The team also carried out a number of clinical tests at various points during the participants’ childhood, including skin tests, lung function tests and measuring inflammation markers such as the amount of nitric oxide in their airways or cytokines in their blood.
Looking at about 400 genes, the team has identified new genes related to asthma. However, genes are only one part of the puzzle, explains Hasan: “We can be born with the genetic susceptibility for many diseases, such as cancer or asthma, but not everyone with this susceptibility will develop the disease. Take lung cancer, for example: there are some genes that make us susceptible to that risk, but if you smoke you multiply that risk whereas if you don’t smoke, the risk of developing lung cancer remains very low.”
By looking at the epigenetic markers, the team can predict who is most likely to develop asthma and the environmental factors that are most likely to influence the gene. This type of research relies on a multidisciplinary team, including clinicians, biomedical scientists, biomathematicians and epidemiologists. The study also involved collaborations across the world with universities and industry. “Working with business is important because we can help each other in the process of taking a discovery through to a new treatment that will impact on patients,” says John.
Working with business is important because we can help each other in the process of taking a discovery through to a new treatment that will impact on patients.
The Isle of Wight study has been a focus of Southampton allergy research for the past 20 years and has generated over 100 research papers that have contributed to understanding of the natural history of allergic disease – that is, how asthma develops, how it improves in some children, and what are the factors that favour improvement and what are the factors that increases risk.
“Through this study, we concluded for the first time that peanut allergy is increasing – and our research has been quoted in many guidelines to show that peanut allergy is on the rise,” says Hasan. The researchers also developed a scoring system to show the risks of individual children who have a wheeze of going on to develop asthma.
The study has also revealed a gender bias in the inheritance of allergies: if the mother has asthma, a daughter has more chance of developing asthma than a son. “This is important from a practical point of view, as it will help tell us who is at most risk for allergies in the family.
Through our Respiratory Biomedical Research Unit, funded by the National Institute for Health Research, we have strong links with the University Hospital Southampton NHS Foundation Trust to carry out innovative bench-to-bedside research. This has led to new treatments, including a monoclonal antibody therapy that is now available to patients with severe asthma. It has also led to the spin-out of drug development and discovery company, Synairgen.

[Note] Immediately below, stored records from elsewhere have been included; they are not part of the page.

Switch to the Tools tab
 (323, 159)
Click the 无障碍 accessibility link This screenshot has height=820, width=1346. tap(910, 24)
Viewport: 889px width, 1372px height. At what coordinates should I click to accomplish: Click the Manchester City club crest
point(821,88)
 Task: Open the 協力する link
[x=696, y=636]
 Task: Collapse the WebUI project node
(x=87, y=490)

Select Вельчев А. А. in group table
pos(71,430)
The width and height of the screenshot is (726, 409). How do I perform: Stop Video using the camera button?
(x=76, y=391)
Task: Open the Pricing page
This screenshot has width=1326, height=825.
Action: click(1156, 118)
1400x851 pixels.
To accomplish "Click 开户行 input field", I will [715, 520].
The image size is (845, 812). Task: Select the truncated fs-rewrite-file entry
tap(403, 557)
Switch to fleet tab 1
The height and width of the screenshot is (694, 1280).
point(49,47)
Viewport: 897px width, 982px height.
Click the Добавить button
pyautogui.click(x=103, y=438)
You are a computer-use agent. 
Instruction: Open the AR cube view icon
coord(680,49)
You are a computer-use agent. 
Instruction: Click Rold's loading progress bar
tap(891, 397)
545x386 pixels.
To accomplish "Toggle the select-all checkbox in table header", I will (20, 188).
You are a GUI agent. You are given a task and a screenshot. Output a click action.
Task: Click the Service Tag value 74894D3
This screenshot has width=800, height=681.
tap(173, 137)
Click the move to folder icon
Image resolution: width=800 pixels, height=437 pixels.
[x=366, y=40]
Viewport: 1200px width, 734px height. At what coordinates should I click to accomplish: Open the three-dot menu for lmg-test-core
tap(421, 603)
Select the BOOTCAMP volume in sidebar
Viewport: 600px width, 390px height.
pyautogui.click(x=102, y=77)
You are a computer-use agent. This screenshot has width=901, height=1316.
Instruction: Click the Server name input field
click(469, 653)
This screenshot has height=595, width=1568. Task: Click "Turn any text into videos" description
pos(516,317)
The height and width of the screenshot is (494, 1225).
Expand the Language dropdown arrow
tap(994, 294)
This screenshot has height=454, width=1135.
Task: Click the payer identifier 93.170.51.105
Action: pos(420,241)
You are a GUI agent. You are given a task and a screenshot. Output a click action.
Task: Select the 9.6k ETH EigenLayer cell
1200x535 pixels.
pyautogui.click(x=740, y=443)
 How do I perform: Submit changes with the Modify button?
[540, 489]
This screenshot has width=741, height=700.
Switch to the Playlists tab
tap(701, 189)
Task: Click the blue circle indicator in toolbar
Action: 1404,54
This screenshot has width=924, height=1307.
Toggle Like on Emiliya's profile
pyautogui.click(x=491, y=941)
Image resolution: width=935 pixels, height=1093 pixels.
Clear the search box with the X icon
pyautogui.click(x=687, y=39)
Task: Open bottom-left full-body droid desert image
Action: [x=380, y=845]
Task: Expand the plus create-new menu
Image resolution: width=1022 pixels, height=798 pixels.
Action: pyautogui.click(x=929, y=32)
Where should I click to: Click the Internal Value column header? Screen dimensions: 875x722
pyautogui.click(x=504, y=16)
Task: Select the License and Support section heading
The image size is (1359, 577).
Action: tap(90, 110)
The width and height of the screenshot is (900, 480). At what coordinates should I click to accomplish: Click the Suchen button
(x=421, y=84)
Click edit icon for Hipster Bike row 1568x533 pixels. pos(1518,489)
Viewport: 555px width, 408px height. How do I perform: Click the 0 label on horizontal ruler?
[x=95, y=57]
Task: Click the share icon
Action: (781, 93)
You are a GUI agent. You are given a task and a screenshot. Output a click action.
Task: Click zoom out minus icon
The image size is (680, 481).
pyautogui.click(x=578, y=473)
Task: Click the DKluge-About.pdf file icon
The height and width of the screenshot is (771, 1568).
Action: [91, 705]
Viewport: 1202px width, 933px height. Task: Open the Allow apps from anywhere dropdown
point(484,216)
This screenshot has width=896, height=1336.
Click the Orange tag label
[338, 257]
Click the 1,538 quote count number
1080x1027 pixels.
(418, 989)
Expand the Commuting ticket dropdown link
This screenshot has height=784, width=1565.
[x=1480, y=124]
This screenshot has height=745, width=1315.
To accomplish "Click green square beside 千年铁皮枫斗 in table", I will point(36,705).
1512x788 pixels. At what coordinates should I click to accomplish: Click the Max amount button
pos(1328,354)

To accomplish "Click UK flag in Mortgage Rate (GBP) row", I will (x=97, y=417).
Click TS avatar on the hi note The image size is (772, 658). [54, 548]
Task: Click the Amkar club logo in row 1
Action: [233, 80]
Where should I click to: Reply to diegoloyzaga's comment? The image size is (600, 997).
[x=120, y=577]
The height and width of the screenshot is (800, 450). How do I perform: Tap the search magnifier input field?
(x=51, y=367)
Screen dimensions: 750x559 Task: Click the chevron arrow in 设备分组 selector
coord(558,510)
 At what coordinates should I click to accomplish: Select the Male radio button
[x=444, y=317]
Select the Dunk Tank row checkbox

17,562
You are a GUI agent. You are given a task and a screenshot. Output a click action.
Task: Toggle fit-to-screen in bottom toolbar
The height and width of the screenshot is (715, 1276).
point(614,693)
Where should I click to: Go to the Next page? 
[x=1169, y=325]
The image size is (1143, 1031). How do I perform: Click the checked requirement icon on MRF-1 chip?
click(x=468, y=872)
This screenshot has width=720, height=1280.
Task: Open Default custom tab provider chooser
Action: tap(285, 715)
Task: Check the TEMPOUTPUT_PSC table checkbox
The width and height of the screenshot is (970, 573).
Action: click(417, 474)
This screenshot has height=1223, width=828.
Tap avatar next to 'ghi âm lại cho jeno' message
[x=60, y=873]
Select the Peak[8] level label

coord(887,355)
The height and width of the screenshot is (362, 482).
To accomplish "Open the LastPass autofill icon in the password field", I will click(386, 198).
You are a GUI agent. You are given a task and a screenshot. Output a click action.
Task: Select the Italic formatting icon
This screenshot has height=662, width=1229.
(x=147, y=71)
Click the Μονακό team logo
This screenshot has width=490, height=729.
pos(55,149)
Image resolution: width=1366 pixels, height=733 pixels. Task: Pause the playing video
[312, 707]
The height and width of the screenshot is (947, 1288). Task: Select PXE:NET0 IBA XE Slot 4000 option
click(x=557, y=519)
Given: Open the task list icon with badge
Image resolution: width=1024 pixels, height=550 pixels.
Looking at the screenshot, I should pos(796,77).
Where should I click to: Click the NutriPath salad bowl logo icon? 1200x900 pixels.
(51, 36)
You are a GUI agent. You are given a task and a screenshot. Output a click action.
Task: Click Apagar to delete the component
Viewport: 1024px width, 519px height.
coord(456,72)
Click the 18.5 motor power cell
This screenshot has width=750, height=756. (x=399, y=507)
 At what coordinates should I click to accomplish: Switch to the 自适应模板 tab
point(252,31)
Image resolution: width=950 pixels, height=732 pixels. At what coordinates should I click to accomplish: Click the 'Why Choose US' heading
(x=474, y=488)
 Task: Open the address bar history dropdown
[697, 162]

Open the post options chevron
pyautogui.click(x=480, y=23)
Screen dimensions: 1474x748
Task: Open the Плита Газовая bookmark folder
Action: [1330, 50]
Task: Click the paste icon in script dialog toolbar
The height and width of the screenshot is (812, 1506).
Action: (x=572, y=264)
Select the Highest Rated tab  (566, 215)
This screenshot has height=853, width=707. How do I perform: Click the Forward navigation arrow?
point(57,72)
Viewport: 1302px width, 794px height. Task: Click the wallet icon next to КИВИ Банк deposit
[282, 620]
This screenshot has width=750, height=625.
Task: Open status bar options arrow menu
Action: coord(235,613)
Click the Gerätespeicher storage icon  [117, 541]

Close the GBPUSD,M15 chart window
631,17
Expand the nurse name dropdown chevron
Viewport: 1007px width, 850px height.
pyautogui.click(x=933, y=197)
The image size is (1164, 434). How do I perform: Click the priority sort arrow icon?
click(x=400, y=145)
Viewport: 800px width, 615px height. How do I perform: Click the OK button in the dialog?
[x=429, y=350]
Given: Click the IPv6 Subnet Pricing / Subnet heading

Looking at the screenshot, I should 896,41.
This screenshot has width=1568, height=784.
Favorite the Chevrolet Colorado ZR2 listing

Our research has also translated into policy. Southampton researchers were part of a team that found that introducing peanut into an infant’s diet within the first 11 months of life can prevent peanut allergy in those at high risk. Graham Roberts, a professor of allergy and respiratory medicine, says: “For many years, guidelines and paediatricians have recommended that infants avoid peanuts. However, this study shows that early, sustained consumption of peanut is safe and results in a substantial and significant reduction in the development of peanut allergy in high-risk infants by five years of age.”